Paramedics help a wounded man after a Russian rocket attack in the eastern Ukrainian city of Kostiantynivka on Sept. 6, 2023.

Gegen Ende letzten Jahres hatte Selenskyj bei seinem vorherigen Besuch in Washington einen Heldenempfang erfahren. Das Weiße Haus schickte eine Maschine der US-Luftwaffe, um ihn einige Tage vor Weihnachten im Osten Polens abzuholen und mit einer Eskorte durch ein NATO-Spionageflugzeug und einen F-15-Kampfjet in die Joint Base Andrews außerhalb der US-Hauptstadt zu bringen. An jenem Abend trat Selenskyj vor einer gemeinsamen Sitzung des Kongresses auf, um zu erklären, dass die Ukraine Russland “im Kampf um die Köpfe der Welt” besiegt habe.

Von der Galerie aus zählte ich 13 stehende Ovationen, bevor ich aufhörte zu zählen. Ein Senator sagte mir, er könne sich nicht an eine Zeit in seinen drei Jahrzehnten im Kongress erinnern, in der ein ausländischer Staatschef eine so bewundernde Aufnahme erfahren habe.

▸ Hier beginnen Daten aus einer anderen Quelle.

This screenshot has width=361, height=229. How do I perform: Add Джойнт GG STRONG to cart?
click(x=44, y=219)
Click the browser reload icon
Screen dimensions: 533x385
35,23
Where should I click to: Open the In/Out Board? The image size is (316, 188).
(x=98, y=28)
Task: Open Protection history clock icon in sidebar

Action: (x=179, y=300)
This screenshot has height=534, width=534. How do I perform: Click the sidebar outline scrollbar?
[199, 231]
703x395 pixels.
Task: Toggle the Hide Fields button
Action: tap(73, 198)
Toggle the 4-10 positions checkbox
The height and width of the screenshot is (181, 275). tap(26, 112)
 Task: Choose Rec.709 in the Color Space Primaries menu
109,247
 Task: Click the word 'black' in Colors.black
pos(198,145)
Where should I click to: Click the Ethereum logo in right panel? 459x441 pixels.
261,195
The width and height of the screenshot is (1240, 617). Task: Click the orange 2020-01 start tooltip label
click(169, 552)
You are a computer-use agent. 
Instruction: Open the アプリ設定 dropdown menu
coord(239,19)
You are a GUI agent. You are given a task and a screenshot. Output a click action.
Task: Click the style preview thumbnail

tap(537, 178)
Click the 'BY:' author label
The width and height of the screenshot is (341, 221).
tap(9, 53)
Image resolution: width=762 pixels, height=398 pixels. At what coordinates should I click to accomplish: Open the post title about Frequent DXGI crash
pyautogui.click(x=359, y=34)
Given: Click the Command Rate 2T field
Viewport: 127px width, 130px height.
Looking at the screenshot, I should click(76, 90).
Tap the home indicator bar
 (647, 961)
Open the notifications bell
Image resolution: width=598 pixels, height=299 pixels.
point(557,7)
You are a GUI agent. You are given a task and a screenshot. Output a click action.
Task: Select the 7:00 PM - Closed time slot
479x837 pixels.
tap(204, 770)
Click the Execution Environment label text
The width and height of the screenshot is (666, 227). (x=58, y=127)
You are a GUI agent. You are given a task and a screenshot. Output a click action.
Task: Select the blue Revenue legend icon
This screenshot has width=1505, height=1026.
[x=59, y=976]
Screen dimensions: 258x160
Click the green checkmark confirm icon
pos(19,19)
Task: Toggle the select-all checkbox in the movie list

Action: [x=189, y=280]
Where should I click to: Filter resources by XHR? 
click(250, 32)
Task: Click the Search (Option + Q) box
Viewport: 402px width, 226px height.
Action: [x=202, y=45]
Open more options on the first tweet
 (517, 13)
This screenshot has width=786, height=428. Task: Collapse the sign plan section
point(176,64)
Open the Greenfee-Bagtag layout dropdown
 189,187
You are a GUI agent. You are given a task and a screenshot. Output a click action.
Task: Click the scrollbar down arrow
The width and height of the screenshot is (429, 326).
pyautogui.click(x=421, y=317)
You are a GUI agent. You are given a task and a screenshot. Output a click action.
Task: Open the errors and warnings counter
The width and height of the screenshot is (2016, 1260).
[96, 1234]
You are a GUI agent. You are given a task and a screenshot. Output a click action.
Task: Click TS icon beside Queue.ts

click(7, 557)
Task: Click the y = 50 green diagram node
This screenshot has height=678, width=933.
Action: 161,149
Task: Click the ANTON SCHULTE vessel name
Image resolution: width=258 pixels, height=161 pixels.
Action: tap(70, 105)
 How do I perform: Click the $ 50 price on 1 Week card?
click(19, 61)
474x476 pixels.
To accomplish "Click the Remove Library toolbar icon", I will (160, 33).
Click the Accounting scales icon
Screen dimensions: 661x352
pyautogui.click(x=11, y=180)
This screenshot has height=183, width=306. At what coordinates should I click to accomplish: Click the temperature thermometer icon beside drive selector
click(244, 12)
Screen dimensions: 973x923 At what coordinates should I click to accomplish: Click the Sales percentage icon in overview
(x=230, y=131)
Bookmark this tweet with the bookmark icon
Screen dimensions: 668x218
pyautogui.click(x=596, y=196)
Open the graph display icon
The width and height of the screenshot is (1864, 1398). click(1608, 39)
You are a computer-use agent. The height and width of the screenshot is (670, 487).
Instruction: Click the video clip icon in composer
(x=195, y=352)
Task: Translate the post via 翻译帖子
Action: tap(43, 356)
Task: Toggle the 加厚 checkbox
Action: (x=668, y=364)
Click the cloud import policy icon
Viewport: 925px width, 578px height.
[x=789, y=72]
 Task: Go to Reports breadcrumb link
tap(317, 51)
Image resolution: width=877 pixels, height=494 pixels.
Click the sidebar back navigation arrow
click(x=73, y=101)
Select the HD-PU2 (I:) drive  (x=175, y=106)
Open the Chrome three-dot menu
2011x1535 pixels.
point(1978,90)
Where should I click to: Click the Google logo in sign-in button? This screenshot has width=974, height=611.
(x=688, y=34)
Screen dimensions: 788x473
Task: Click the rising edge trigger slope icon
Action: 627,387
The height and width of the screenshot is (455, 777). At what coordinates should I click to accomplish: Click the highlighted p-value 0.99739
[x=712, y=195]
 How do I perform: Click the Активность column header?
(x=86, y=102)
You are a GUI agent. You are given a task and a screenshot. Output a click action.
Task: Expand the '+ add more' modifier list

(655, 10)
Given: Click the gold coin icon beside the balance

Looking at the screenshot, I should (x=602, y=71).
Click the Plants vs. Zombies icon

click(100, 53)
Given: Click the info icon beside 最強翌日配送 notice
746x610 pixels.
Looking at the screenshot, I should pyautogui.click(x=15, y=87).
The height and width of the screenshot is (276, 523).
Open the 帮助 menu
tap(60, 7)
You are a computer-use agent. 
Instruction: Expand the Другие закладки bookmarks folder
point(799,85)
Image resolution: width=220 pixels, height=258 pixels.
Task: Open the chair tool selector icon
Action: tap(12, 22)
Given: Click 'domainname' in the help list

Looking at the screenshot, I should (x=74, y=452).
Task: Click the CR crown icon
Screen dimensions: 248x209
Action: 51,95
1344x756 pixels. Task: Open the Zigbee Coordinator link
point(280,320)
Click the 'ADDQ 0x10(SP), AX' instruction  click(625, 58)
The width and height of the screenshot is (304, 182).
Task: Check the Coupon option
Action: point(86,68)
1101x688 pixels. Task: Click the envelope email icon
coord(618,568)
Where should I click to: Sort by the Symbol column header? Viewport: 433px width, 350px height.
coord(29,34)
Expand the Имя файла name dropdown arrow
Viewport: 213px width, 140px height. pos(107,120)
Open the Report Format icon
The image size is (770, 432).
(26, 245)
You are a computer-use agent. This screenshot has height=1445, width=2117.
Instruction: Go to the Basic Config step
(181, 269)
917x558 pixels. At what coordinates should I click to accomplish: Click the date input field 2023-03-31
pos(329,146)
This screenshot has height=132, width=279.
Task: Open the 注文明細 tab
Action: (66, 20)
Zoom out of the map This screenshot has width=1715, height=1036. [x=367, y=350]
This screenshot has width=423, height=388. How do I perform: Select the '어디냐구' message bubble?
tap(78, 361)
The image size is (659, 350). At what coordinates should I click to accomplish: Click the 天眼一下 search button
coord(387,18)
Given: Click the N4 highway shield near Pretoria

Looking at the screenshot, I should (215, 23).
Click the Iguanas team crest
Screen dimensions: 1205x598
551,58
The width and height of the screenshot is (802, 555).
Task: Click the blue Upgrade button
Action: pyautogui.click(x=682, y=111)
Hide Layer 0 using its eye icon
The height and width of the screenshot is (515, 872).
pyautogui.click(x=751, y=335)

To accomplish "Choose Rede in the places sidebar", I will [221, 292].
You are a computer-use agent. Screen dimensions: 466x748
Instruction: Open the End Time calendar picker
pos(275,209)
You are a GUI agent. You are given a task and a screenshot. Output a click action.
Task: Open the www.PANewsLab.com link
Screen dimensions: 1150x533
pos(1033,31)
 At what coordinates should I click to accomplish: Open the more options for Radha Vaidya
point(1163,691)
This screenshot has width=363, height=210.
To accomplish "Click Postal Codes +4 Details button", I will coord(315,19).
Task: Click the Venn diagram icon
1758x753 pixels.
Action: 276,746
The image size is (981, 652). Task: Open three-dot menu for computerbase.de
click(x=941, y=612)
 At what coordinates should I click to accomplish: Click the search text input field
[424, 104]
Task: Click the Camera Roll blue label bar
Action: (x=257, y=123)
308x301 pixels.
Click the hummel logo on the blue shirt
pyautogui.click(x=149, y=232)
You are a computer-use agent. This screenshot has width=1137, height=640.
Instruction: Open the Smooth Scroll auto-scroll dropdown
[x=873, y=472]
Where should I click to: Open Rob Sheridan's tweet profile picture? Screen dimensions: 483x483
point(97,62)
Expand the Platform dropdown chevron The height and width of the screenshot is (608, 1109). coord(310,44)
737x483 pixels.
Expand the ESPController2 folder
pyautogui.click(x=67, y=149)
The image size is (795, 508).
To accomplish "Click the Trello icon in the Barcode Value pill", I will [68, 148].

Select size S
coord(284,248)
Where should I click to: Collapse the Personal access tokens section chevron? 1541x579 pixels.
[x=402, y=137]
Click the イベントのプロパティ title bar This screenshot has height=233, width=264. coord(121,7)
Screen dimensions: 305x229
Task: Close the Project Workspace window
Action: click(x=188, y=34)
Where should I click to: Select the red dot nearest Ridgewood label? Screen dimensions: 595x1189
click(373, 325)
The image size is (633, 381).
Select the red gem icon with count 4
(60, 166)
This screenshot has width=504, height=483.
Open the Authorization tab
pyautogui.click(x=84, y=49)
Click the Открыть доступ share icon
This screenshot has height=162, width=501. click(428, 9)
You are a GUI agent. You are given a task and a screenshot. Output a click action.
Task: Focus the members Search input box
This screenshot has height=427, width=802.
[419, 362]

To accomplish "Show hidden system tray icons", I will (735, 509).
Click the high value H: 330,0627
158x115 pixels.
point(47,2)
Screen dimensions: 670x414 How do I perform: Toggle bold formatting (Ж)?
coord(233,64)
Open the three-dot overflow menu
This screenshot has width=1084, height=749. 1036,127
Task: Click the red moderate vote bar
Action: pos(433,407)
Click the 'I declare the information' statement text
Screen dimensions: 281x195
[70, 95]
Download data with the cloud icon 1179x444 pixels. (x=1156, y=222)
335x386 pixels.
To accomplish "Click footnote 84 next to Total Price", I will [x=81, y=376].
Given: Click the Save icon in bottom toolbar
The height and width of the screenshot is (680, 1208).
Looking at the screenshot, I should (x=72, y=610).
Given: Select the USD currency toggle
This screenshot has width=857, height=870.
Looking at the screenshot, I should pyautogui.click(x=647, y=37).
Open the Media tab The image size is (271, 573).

Einige rechtsgerichtete Republikaner weigerten sich, für Selenskyj zu stehen oder zu klatschen, aber die Unterstützung für ihn war im gesamten letzten Jahr parteiübergreifend und überwältigend.

Diesmal hatte sich die Stimmung gewandelt. Die Hilfe für die Ukraine war zu einem Streitpunkt in der Debatte über den Bundeshaushalt geworden. Einige forderten mehr Kontrolle darüber, wie das Geld ausgegeben wird. Andere wollten die Mittel eher in innenpolitische Projekte investieren. Einer der führenden Republikaner im Repräsentantenhaus sagte sogar, es sei an der Zeit, den “Selenskyj-Scheckbuch-Krieg” zu beenden.